--- START ---

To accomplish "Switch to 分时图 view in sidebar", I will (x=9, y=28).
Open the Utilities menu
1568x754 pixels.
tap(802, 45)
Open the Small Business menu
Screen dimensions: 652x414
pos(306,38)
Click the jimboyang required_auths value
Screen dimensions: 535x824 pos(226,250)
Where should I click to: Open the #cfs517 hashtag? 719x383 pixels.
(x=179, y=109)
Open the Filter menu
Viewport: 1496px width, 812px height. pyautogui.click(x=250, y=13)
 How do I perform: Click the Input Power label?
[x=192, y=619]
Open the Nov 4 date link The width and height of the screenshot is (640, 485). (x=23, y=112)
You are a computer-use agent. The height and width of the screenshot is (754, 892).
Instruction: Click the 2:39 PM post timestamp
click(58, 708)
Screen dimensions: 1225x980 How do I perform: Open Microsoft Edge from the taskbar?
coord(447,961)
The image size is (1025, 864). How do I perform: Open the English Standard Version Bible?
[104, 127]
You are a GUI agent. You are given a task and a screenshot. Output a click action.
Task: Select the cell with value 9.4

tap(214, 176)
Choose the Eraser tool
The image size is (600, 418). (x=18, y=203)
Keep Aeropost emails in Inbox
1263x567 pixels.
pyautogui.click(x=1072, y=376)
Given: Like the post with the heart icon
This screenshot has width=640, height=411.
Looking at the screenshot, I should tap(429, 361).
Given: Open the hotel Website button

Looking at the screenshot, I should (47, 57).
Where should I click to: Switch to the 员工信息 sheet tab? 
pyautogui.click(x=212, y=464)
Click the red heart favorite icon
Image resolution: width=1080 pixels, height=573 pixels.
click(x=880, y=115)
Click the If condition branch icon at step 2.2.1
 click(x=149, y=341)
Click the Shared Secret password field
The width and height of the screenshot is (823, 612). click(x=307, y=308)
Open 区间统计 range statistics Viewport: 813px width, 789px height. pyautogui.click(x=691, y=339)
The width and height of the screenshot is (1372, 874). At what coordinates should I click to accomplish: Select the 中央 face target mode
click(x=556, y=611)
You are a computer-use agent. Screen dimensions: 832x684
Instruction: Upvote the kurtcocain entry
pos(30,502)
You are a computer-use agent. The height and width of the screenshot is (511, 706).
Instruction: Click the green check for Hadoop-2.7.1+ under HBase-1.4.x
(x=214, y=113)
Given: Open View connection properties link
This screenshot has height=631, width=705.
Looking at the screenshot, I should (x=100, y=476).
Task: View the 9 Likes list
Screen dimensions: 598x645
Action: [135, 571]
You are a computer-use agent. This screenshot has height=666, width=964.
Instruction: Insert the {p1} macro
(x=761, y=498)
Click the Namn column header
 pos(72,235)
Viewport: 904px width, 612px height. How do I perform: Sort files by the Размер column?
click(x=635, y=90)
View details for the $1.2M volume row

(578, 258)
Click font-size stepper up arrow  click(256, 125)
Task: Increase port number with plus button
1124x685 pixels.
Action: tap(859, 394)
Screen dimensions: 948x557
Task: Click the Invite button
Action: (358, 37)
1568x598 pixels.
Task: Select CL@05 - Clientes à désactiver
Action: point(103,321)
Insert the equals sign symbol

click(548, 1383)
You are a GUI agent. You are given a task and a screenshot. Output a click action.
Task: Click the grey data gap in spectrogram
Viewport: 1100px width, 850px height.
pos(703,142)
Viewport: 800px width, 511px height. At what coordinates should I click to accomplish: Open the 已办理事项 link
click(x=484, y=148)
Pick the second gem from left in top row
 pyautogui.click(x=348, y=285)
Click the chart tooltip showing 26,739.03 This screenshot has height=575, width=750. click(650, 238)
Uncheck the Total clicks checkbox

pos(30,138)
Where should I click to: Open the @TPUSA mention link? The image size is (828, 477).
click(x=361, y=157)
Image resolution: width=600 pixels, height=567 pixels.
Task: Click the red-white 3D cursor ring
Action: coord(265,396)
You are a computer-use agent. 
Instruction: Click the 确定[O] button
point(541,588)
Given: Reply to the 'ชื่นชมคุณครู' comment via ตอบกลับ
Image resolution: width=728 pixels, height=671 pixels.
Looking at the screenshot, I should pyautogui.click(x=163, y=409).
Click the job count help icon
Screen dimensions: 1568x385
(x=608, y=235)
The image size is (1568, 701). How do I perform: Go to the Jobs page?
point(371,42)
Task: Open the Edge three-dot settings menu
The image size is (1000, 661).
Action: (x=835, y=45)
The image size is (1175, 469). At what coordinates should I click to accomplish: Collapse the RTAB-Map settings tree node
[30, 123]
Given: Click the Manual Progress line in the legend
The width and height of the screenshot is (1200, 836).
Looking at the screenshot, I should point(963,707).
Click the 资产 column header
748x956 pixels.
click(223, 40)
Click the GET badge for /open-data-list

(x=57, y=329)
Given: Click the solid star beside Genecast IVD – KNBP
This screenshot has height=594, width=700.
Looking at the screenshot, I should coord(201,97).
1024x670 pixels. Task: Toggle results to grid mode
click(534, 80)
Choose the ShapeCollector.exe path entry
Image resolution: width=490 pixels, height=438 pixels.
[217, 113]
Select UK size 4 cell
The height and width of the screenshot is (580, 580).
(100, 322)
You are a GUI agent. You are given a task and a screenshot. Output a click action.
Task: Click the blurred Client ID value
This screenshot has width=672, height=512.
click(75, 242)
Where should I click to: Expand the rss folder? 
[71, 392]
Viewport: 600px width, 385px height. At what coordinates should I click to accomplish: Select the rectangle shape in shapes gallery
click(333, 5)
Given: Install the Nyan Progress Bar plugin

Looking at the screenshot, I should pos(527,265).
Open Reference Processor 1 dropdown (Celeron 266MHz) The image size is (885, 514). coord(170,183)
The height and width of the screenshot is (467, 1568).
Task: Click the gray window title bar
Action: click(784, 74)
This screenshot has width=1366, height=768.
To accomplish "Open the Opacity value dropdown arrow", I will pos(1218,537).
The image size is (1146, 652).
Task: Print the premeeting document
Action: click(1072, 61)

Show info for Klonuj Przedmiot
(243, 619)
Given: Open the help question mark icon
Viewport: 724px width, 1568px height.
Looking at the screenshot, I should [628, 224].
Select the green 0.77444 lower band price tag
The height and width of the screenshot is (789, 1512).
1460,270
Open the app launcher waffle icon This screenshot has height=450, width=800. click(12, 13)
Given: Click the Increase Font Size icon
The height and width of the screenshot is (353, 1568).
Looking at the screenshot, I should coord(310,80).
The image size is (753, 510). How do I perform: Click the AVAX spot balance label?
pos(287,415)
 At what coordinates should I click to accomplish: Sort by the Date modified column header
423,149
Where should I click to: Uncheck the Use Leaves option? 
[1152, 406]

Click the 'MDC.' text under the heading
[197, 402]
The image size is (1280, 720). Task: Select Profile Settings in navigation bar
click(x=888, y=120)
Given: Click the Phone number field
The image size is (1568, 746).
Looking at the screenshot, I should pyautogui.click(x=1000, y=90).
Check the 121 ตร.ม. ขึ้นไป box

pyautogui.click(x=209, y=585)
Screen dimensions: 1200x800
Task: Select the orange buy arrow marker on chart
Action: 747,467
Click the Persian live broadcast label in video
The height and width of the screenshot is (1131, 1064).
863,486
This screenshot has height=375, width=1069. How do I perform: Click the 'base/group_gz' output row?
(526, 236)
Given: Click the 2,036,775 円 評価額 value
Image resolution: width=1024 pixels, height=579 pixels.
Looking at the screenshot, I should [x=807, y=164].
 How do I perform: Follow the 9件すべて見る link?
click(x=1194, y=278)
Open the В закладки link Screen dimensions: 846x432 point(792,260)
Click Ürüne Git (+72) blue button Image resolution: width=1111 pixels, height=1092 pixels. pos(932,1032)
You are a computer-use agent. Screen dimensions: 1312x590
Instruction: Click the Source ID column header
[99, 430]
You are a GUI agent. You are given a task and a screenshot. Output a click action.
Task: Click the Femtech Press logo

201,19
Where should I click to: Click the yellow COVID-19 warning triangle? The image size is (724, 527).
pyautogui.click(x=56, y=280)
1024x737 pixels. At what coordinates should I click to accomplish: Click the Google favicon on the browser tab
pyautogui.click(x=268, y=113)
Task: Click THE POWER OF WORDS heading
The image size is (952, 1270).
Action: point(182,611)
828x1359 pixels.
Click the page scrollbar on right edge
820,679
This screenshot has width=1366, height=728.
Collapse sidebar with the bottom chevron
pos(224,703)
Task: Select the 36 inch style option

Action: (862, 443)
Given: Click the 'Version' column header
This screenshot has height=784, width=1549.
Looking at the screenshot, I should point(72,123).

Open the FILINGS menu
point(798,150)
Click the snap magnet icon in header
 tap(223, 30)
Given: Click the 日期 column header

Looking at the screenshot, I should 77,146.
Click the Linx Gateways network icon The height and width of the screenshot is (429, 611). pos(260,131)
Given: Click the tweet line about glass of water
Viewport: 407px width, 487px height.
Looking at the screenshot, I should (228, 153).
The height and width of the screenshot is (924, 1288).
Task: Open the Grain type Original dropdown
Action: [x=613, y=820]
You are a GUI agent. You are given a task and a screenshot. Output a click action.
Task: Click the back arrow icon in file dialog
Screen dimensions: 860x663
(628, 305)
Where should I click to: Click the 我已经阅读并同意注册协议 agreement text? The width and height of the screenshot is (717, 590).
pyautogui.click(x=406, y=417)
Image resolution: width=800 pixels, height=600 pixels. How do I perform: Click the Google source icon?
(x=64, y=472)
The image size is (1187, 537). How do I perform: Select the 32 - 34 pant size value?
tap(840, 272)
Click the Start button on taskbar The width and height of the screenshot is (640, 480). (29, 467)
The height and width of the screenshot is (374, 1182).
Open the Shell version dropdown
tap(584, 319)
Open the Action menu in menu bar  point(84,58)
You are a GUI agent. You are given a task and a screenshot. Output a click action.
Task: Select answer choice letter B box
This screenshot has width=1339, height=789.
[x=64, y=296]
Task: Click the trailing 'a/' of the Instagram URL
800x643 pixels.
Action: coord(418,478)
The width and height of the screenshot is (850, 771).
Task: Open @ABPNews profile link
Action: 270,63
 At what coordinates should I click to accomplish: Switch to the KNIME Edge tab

--- END ---

Print the line containing "Click the Start" and every line after it to the end of the records above, exactly as written, and nothing else.

▸ **ANSWER SPACE**
Click the Start button on taskbar The width and height of the screenshot is (640, 480). (29, 467)
The height and width of the screenshot is (374, 1182).
Open the Shell version dropdown
tap(584, 319)
Open the Action menu in menu bar  point(84,58)
You are a GUI agent. You are given a task and a screenshot. Output a click action.
Task: Select answer choice letter B box
This screenshot has width=1339, height=789.
[x=64, y=296]
Task: Click the trailing 'a/' of the Instagram URL
800x643 pixels.
Action: coord(418,478)
The width and height of the screenshot is (850, 771).
Task: Open @ABPNews profile link
Action: 270,63
 At what coordinates should I click to accomplish: Switch to the KNIME Edge tab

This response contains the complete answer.